# Attic fan vibration



## ptedone (Dec 5, 2006)

Hello everyone. I'm new to the forum and I'm hoping to get some help. I have a ventilation fan installed in my attic at one gable vent. It's the standard Home Depot type fan for reducing excess heat in the attic and it works on a thermostat which I have set at 100. It is screwed into a plywood frame which is attached to the 2x4s around the gable vent.

The problem is that when the fan is running, the vibration is annoying. What is the best way to reduce the vibration?? Should I just put some rubber washers between the fan and its plywood frame?? Are there other ways to reduce the vibration>> Thanks for your help.


----------



## Hippie (Nov 19, 2006)

The washers were my first thought as well... Is this a new install? if so, I'd return it as the fan sounds to be very out of balance in order to be that noticable.
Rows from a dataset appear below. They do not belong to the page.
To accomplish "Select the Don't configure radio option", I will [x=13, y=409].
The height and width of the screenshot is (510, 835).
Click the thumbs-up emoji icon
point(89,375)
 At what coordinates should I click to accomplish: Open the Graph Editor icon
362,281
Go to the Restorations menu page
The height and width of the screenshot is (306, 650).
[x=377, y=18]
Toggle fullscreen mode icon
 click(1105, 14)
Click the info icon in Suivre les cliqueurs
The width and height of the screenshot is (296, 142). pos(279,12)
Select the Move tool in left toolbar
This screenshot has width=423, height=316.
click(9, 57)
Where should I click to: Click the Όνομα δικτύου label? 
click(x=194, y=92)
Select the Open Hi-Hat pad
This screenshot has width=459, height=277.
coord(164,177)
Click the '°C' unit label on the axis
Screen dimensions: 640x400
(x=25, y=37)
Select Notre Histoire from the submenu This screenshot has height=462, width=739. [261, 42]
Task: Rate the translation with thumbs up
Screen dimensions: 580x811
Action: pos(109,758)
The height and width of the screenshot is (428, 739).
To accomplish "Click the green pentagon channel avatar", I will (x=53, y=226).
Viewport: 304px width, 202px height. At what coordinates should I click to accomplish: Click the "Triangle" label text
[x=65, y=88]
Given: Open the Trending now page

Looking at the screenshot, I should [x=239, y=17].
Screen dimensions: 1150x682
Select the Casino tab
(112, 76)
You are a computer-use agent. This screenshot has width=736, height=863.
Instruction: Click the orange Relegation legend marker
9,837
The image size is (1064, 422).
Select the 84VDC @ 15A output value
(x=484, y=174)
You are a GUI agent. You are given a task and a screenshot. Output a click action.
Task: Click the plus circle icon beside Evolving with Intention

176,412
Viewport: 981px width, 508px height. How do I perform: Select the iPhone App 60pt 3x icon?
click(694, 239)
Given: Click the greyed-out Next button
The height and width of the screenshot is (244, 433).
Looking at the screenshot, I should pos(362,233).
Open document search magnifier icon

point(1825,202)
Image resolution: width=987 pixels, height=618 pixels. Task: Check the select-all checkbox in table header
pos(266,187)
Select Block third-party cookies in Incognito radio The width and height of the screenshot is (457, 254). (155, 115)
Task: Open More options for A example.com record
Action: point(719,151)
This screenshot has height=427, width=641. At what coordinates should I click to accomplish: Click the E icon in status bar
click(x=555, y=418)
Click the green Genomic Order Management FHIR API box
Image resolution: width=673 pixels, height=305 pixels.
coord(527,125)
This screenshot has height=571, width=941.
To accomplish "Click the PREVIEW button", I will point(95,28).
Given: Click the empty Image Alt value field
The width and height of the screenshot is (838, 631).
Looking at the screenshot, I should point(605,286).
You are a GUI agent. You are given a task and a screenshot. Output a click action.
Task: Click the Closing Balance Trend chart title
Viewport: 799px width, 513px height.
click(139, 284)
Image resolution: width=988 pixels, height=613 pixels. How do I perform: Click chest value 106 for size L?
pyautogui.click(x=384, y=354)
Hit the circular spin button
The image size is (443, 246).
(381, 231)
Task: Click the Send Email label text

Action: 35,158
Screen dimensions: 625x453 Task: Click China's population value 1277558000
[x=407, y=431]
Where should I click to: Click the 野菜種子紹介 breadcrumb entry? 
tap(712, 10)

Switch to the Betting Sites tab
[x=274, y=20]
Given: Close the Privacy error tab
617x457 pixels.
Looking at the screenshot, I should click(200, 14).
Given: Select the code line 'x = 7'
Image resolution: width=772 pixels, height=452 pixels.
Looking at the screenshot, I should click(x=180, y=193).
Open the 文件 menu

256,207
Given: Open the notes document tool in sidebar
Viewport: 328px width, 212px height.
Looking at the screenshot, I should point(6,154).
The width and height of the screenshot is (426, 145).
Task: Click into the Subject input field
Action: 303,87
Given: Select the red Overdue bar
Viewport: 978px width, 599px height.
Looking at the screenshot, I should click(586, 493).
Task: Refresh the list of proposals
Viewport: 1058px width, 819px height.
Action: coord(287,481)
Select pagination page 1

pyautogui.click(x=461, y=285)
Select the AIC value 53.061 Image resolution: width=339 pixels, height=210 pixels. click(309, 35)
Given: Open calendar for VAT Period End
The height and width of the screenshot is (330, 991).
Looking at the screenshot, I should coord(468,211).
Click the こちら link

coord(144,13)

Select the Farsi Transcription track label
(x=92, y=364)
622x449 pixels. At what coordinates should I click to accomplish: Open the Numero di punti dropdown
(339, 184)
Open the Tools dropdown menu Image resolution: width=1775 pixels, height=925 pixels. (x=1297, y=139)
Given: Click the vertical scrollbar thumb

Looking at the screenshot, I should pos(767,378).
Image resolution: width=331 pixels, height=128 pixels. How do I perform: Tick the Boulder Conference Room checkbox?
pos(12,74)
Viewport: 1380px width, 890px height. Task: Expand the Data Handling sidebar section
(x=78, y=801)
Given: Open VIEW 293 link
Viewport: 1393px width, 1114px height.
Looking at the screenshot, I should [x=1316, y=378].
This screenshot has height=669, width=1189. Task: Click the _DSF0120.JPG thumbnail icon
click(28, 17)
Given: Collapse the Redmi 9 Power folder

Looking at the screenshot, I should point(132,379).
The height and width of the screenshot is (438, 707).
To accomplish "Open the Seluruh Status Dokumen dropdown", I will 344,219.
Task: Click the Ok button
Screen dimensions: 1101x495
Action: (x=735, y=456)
My other question is how far are the studs from the fan, and is the vibration from the plywood flexing? though that would seem unlikely...

Good Luck


----------



## redline (Mar 5, 2006)

Is this an older fan?

If so, the bearing may be worn and the fan should be replaced.


----------



## pmaru77 (Dec 7, 2006)

*loosen your mounts to see if that helps...*

...and/or it could be a piece of crap fan .....cheap piece of sh*t.


----------



## troubleseeker (Sep 25, 2006)

ptedone said:


> Hello everyone. I'm new to the forum and I'm hoping to get some help. I have a ventilation fan installed in my attic at one gable vent. It's the standard Home Depot type fan for reducing excess heat in the attic and it works on a thermostat which I have set at 100. It is screwed into a plywood frame which is attached to the 2x4s around the gable vent.
> 
> The problem is that when the fan is running, the vibration is annoying. What is the best way to reduce the vibration?? Should I just put some rubber washers between the fan and its plywood frame?? Are there other ways to reduce the vibration>> Thanks for your help.


The rubber washers will help for sure, but unless you use true isolation mounts , it will not go away completely. Check the blades to see if one is bent, they are not very thick and kink pretty easy if hit or dropped during installation. I think most of your problem though is summed up in your own description "standard Home Depot",meaning the cheapest piece of crap their buyers could locate from any manufacturer.If you can live with the vibration for just one summer, the problem will go away, because the motor will be burnt out, then you can install a better fan. :yes:


----------



## sjrhome (Nov 29, 2006)

i had the same problem in my last house. I never found a fix and just lived with it until I sold the house.


----------